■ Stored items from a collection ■
◆ ◆ ◆ ◆ ◆
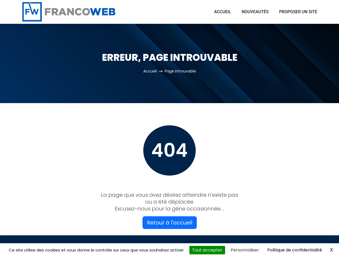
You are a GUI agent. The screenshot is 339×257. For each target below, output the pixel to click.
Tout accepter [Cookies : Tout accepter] (207, 250)
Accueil (222, 11)
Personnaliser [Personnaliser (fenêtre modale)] (245, 250)
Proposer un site (298, 11)
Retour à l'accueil (169, 222)
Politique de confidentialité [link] (294, 250)
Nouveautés (255, 11)
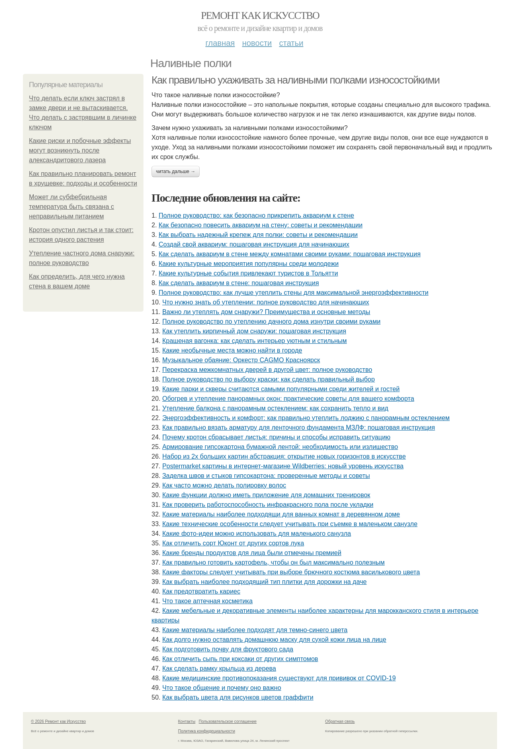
◆ ◆ ◆ ◆ ◆
■ Objective ■
Lay out all of the rows above as a numbered list, leaving out blank lines and the pictures.

■ Exercise output ■
1. You are a GUI agent. The screenshot is 339×257. For each target below, output the pixel to click.
2. Tout accepter [Cookies : Tout accepter] (207, 250)
3. Accueil (222, 11)
4. Personnaliser [Personnaliser (fenêtre modale)] (245, 250)
5. Proposer un site (298, 11)
6. Retour à l'accueil (169, 222)
7. Politique de confidentialité [link] (294, 250)
8. Nouveautés (255, 11)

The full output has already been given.